Activity
Output the stretch from the line containing "Image resolution: width=1122" through the end of the entries below, reproducing those lines exactly and nothing else.

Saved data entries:

┄┄┄┄┄┄┄┄┄┄┄┄┄┄┄┄┄┄┄┄

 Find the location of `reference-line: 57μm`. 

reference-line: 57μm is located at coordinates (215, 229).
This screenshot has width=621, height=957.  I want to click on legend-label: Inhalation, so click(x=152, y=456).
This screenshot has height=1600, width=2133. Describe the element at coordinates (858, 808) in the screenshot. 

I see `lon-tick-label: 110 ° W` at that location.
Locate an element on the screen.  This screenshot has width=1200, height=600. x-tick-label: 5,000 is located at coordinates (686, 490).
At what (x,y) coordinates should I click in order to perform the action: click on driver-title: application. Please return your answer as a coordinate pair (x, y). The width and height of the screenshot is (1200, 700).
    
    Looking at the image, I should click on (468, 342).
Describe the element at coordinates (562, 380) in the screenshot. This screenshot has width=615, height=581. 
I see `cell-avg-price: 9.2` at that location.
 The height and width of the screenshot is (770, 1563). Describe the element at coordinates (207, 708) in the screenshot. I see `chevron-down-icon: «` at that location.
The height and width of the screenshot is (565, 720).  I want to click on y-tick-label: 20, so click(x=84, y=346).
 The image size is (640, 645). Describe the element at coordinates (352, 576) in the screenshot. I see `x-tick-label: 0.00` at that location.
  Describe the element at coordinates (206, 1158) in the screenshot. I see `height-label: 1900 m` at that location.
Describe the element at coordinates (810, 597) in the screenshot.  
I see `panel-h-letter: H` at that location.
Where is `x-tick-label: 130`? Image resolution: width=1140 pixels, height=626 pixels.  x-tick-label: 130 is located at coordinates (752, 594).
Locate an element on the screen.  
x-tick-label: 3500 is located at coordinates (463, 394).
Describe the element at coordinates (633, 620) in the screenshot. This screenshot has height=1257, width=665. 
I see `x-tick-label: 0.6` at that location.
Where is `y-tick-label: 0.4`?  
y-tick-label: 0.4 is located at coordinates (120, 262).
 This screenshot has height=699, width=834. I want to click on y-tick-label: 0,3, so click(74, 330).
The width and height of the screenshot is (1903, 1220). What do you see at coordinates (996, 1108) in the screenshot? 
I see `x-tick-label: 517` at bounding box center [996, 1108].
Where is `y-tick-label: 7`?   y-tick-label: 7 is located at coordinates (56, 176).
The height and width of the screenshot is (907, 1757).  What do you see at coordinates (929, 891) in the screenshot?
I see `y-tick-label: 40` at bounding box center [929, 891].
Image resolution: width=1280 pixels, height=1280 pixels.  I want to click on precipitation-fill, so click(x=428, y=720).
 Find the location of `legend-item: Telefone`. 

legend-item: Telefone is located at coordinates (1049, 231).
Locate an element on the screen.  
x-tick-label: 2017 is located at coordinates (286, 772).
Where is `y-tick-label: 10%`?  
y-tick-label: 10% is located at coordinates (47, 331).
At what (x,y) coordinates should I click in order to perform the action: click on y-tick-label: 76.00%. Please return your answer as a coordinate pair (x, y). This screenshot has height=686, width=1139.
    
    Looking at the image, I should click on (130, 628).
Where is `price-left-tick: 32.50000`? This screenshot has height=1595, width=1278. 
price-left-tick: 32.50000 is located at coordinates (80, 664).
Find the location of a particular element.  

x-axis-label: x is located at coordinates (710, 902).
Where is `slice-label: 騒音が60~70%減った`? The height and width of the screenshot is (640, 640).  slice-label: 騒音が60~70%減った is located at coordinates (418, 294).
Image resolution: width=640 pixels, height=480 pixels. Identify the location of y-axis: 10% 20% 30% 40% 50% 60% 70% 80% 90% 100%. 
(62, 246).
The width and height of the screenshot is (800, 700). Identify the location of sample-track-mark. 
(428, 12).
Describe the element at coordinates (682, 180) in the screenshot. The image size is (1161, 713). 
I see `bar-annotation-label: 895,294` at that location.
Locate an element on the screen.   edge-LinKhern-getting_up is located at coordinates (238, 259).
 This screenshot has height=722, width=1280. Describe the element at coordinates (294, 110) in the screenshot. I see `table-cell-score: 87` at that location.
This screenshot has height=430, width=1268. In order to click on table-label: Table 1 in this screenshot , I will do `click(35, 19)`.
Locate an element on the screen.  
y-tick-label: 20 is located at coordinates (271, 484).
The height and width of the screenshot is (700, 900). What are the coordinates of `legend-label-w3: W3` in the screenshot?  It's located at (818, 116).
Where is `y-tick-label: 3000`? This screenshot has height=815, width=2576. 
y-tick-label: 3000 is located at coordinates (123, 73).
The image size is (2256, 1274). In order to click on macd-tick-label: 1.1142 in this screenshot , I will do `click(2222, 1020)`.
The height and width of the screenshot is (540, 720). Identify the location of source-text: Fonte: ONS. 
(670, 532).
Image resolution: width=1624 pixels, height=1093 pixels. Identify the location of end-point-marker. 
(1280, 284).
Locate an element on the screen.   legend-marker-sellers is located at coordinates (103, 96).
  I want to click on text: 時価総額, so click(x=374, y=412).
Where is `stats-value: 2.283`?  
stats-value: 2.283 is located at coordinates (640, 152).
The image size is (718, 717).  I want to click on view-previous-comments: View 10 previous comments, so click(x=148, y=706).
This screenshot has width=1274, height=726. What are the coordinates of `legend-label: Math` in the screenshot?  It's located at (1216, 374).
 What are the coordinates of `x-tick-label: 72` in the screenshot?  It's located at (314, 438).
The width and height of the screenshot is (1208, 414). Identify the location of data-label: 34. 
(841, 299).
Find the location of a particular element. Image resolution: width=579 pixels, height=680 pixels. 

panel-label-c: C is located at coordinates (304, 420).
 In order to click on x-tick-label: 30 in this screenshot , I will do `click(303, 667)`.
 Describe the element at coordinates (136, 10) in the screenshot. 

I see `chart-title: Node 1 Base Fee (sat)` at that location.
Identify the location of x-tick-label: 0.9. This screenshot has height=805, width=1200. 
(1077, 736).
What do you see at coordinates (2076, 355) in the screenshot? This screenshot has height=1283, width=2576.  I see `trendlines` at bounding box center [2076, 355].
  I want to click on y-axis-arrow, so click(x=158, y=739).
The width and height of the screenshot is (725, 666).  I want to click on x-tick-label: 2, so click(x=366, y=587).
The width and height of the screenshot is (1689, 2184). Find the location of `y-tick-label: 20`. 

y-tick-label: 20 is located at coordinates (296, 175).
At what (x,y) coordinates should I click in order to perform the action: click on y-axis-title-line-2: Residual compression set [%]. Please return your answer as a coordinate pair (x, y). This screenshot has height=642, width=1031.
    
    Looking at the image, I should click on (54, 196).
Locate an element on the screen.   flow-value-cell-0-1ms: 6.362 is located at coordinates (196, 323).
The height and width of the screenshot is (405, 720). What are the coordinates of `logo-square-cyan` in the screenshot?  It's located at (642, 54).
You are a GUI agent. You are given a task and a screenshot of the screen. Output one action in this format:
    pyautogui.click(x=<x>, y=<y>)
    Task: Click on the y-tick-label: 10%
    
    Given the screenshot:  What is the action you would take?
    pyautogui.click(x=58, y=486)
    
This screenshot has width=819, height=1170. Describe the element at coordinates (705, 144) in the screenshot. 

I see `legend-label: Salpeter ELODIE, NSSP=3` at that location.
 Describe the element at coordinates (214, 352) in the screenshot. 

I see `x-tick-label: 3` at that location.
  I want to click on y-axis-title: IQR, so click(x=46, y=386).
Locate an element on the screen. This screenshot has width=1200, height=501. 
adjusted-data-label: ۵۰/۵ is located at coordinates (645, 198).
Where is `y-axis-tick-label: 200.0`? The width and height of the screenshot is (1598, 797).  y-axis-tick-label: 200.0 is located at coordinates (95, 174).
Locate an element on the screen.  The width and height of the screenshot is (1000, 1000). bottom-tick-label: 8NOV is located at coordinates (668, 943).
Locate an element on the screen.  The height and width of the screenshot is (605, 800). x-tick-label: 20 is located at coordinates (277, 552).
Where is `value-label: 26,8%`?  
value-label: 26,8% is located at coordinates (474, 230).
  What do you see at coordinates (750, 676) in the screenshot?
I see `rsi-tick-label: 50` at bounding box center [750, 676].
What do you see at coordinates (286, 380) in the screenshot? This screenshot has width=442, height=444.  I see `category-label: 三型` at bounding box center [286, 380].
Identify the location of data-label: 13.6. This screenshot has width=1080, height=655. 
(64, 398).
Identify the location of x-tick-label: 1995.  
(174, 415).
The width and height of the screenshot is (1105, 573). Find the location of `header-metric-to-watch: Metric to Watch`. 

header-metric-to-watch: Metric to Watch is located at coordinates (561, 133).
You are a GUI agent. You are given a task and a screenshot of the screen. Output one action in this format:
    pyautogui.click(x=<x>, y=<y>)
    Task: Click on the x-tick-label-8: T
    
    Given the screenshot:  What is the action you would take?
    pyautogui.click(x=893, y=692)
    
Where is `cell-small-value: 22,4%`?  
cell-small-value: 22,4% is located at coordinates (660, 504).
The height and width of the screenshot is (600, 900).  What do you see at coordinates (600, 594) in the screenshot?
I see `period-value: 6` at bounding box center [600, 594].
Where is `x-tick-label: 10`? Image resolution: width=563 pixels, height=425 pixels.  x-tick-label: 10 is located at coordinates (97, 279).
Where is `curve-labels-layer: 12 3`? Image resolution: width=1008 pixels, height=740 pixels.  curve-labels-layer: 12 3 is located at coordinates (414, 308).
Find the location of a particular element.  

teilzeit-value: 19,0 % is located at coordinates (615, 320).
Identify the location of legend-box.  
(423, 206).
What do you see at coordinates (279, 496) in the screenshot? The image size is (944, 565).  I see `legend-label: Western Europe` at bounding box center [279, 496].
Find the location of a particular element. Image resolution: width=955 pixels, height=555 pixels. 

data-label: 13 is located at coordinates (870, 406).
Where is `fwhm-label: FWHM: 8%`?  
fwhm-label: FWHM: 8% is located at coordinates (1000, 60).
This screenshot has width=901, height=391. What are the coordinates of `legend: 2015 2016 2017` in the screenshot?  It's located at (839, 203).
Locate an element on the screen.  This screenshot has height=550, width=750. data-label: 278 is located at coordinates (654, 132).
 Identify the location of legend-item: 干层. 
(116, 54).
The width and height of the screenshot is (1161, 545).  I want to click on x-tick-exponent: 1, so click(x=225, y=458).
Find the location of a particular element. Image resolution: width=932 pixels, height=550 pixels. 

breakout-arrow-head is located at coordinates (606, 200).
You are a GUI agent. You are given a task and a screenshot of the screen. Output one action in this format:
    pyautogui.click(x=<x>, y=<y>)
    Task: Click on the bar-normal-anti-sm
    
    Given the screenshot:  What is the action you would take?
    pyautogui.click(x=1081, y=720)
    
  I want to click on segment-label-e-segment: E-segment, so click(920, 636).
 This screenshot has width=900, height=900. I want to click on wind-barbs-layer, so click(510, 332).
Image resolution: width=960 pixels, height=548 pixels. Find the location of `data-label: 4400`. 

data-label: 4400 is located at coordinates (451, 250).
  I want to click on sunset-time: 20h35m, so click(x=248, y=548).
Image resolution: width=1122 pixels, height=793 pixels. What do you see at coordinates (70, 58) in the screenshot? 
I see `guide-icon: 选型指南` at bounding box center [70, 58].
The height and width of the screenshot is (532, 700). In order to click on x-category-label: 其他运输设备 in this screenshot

┄┄┄┄┄┄┄┄┄┄┄┄┄┄┄┄┄┄┄┄

Solution for this task
Image resolution: width=1122 pixels, height=793 pixels. What do you see at coordinates (70, 58) in the screenshot? 
I see `guide-icon: 选型指南` at bounding box center [70, 58].
The height and width of the screenshot is (532, 700). In order to click on x-category-label: 其他运输设备 in this screenshot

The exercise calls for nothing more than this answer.